## Collected data entries
----

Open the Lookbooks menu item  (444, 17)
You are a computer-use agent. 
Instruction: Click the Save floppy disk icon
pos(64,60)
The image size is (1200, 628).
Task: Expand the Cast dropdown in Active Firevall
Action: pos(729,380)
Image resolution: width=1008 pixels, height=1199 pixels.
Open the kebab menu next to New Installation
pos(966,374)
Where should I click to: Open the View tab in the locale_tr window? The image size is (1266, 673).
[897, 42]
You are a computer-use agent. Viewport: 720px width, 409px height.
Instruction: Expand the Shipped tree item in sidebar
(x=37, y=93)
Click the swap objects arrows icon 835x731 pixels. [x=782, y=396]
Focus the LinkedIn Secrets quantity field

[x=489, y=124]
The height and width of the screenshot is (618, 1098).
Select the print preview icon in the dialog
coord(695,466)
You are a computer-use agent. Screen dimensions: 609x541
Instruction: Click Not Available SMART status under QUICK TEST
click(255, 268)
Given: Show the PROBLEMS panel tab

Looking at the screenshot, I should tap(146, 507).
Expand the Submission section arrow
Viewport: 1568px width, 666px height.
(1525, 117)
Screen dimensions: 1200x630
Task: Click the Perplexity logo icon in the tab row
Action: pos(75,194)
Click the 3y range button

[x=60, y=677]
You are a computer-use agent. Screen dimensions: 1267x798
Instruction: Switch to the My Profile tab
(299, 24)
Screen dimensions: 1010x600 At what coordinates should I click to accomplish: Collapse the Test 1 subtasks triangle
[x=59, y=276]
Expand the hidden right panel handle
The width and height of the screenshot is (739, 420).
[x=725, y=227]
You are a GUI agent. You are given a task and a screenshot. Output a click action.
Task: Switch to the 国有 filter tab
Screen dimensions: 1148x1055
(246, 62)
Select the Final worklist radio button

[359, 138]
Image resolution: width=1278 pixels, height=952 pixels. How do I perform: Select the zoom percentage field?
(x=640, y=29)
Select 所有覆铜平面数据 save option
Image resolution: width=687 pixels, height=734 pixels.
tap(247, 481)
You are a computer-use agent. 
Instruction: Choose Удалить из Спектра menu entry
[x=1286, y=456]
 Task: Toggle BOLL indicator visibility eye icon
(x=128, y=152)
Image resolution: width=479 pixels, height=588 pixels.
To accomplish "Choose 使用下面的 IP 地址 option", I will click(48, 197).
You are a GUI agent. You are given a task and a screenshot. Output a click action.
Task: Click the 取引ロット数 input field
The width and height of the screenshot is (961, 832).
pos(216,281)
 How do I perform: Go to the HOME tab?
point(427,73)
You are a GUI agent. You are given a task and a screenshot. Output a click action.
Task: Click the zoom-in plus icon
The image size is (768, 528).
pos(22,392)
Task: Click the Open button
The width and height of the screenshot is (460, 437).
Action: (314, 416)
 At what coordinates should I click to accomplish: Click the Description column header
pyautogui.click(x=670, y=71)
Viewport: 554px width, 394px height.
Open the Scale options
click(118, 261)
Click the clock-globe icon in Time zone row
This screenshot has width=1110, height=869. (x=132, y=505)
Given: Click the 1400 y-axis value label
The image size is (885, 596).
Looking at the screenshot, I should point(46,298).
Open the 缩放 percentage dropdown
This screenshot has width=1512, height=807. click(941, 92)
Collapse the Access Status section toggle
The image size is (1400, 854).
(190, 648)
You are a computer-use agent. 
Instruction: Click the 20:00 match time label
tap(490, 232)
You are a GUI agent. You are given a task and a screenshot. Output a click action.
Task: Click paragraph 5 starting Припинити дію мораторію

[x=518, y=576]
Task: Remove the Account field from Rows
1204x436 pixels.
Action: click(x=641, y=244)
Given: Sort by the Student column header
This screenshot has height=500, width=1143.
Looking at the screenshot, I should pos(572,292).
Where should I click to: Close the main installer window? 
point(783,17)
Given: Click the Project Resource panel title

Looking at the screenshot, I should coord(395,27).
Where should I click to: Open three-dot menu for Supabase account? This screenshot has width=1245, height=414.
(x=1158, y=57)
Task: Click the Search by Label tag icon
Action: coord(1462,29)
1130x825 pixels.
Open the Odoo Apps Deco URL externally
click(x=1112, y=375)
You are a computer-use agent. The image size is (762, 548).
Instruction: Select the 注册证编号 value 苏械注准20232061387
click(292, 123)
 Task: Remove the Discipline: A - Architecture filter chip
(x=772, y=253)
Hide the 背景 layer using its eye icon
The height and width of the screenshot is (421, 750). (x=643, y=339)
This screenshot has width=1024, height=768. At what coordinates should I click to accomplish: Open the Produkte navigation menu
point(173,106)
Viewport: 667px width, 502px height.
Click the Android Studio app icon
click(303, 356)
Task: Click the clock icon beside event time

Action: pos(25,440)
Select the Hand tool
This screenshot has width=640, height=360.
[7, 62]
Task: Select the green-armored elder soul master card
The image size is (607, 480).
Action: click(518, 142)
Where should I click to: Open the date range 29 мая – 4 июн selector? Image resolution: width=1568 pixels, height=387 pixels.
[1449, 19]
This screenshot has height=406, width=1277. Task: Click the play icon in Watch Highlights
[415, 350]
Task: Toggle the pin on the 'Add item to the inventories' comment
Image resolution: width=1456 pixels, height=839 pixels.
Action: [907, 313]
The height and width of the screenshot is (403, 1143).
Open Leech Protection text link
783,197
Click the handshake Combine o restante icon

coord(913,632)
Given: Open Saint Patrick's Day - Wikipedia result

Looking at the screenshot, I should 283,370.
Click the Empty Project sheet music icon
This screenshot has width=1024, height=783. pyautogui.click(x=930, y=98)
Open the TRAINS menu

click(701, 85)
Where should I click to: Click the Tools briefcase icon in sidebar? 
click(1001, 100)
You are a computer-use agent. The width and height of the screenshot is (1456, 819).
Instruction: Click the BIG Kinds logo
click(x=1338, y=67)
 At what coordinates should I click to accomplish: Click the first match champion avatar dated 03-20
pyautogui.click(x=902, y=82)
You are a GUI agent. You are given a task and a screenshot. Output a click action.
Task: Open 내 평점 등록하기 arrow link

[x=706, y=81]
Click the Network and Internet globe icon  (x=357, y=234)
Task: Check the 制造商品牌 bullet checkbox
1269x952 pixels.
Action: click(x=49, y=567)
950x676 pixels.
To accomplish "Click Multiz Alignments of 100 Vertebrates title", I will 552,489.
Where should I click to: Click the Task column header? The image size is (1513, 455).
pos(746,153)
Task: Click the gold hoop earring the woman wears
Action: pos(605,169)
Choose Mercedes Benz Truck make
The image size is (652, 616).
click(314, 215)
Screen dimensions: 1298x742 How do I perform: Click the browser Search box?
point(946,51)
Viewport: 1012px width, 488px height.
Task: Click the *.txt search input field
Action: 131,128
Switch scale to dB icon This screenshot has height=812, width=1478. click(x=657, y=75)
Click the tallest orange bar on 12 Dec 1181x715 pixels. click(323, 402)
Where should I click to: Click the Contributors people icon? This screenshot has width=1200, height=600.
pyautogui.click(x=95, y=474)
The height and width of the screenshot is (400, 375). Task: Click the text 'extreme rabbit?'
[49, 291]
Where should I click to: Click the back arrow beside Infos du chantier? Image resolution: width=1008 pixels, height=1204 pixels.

----

## What to work on
For this exercise, return every line from the data that holds the string "will".

## Answer below
To accomplish "Choose 使用下面的 IP 地址 option", I will click(48, 197).
To accomplish "Click Multiz Alignments of 100 Vertebrates title", I will 552,489.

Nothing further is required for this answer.